Rat Man, ma non è la Marvel: trapiantato tessuto cerebrale umano in dei ratti

di Elisa Quadrelli
Pubblicato: Ultimo aggiornamento il 5 Min.

Dei ricercatori della Stanford University School of Medicine hanno trapiantato tessuto cerebrale umano in dei ratti, facendolo diventare parte funzionale del loro cervello. Il loro studio a riguardo, pubblicato recentemente nel giornale Nature, è stato completato nel giro di sette anni, tra questioni etiche sul benessere degli animali e altre particolarità tecniche. Le applicazioni di questo studio alla ricerca neuroscientifica e medica sono immediatamente visibili per quanto riguarda disabilità intellettive, autismo, epilessia e schizofrenia.  

L’esperimento


Il tessuto (insieme di cellule) umano impiantato nel cervello dei ratti è stato adattato in laboratorio grazie ad una tecnica che permette di trasformare cellule epiteliali in cellule staminali (cellule senza specializzazione fisiologica da cui le altre cellule si sviluppano, quindi che possono diventare cellule specializzate).

I ricercatori hanno usato le cellule staminali per ricreare un tessuto simile al tessuto cerebrale della corteccia, ovvero della parte più “nuova” del cervello deputata al processamento di funzioni avanzate come la presa di decisione, l’apprendimento, il linguaggio e l’intelligenza

Il cervello di ratti nati da pochi giorni ha ricevuto queste cellule, che sono andate a sistemarsi integrandosi nei meccanismi già esistenti del cervello. Si sono formate quindi connessioni tra il tessuto nervoso dei ratti e quello umano: infatti nessuna parte del cervello dei ratti è stata rimossa, ma si è creato lo spazio per ospitare nuovi circuiti, ovvero nuove connessioni. 

I risultati

Se inizialmente la componente “umana” nel cervello del ratto era ridotta, nel giro di sei mesi è arrivata a ricoprire un terzo della densità del cervello del ratto. Questo non significa che il cervello del ratto sia stato soppiantato, ma che la proprietá del cervello chiamata plasticità ha permesso di modificare la propria struttura in una sorta di “riorganizzazione”. 

Il talamo è localizzato nel profondo dell’encefalo ed è un insieme di nuclei fondamentale nella regolazione dell’attività elettrica cerebrale (onde cerebrali), responsabile di funzioni come apprendimento, memoria, sonno e soprattutto del processamento delle informazioni sensoriali (tranne l’olfatto). È proprio nel talamo che si sono formate le maggiori connessioni tra le cellule nervose umane e animali.

Tentativi precedenti e metodologia

Un esperimento del genere era giá stato tentato nel 2008 da Yoshiki Sasai, biologo giapponese, che però aveva mancato di inserire un sistema per irrorare con vasi sanguigni il tessuto cerebrale umano, causando la morte delle cellule. 

Sergiu Pasca, il professore di psichiatria e scienze comportamentali a Stanford , ha condotto lo studio con efficacia, anche grazie agli stessi errori metodologici commessi da quelli prima di lui.

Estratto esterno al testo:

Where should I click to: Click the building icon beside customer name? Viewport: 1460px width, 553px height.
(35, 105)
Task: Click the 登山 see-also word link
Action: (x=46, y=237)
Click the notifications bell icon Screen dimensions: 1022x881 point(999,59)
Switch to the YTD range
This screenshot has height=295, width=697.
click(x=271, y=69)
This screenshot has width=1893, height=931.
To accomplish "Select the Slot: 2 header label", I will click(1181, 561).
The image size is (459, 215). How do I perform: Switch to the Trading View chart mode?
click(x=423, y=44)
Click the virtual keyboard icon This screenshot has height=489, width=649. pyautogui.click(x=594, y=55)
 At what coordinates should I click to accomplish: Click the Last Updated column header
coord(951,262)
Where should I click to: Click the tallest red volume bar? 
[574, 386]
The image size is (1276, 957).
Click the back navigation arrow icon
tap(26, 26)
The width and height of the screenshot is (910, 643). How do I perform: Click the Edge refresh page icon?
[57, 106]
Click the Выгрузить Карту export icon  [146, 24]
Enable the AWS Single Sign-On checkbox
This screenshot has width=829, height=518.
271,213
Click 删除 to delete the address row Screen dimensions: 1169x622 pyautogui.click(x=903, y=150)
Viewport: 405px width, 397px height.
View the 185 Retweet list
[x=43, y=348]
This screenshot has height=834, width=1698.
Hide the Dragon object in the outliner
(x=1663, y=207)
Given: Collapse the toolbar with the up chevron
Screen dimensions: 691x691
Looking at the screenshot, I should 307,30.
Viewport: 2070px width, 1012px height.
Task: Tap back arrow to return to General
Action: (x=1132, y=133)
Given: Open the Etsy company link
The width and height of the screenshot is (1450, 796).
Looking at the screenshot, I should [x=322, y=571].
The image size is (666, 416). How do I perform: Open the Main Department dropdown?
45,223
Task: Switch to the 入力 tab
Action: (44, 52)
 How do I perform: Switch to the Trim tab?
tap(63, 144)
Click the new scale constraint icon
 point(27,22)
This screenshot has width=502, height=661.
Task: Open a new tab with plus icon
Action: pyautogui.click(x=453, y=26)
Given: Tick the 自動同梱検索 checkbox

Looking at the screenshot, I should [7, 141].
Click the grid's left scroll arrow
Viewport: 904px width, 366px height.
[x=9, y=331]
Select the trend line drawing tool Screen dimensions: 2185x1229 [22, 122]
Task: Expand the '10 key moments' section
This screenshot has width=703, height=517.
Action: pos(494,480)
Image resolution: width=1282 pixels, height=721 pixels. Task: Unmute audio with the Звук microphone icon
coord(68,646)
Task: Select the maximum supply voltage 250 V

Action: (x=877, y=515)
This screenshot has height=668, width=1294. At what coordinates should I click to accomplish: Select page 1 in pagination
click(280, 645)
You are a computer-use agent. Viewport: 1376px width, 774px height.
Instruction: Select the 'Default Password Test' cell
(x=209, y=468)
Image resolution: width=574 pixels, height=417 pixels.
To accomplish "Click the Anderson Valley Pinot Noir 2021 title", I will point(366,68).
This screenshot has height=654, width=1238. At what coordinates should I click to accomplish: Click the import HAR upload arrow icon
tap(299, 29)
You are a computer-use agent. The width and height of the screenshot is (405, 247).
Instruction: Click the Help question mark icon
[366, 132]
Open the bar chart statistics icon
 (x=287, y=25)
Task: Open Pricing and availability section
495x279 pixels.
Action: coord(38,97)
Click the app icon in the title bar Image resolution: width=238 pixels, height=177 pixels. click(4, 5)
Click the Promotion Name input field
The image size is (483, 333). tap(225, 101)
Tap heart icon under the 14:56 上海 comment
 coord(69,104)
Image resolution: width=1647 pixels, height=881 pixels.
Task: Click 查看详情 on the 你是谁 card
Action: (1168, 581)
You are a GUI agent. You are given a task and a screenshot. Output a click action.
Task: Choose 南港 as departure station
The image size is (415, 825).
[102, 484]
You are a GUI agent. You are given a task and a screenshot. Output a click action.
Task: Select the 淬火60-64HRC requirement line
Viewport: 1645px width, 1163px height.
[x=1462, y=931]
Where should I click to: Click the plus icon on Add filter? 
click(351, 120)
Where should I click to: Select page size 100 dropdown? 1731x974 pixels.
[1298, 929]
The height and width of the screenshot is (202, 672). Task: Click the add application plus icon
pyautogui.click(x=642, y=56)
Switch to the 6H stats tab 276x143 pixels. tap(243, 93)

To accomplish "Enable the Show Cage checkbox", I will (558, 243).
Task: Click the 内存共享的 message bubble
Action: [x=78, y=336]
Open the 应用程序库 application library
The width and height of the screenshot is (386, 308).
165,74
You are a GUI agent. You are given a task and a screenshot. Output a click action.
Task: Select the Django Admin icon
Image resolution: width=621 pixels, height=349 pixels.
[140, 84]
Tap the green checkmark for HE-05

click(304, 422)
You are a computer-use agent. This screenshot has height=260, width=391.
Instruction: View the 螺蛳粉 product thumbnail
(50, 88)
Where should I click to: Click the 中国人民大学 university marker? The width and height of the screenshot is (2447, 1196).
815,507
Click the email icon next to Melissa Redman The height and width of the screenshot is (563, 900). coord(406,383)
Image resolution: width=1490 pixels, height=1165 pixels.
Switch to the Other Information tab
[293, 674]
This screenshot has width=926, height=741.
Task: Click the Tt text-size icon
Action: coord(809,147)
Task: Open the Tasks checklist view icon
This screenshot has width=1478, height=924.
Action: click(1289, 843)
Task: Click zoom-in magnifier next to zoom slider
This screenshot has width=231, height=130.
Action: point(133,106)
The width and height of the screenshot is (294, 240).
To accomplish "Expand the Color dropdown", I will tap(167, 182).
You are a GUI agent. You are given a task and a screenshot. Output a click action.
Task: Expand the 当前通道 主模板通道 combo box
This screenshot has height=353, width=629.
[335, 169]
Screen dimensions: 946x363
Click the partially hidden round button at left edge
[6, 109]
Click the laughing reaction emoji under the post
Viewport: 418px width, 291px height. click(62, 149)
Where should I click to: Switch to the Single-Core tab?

Pasca a fronte di possibili critiche rispetto l’etica dell’esperimento ha anche spiegato che i ratti non hanno sofferto dolori o spaventi: è prerogativa infatti per chi conduce questi esperimenti curare il benessere dei soggetti sperimentali. Va anche esclusa l’ipotesi che i ratti siano diventati “più umani” in quanto il cervello funziona attraverso complessi sistemi di connessioni e il suo funzionamento rappresenta qualcosa di più del mero funzionamento della somma delle sue parti.

Applicazioni pratiche

In uno degli esperimenti del team di Stanford si sono impiantate nel cervello del ratto cellule provenienti da una persona con una condizione genetica rara con caratteristiche simili a quelle dell’autismo e dell’epilessia (la cosiddetta Timothy syndrome).

Se in un emisfero (il cervello ha due emisferi, uno destro ed uno sinistro)  sono state inserite le cellule “patologiche” si sono invece connesse cellule sane nell’emisfero opposto. Il risultato è stato che i due tipi di gruppi di cellule avevano dimensioni diverse (quelle patologiche erano più piccole) e diversi tipi di attività elettrica, seppur risiedendo nello stesso cervello. 

Questo risultato è promettente per il futuro della ricerca in ambito psichiatrico e neurologico. È di vitale importanza infatti considerare la natura dei disturbi psichiatrici come non assolutamente astratta, ma spesso riconducibile a malfunzionamenti del cervello che possono essere miscroscopici o addirittura macroscopici. Grazie alla plasticità cerebrale, ovvero la capacità del cervello di riorganizzare le sue strutture in maniera funzionale alle necessità, è possibile trovare nuovi modi per aiutare chi ha compromissioni tali da arrecare malessere.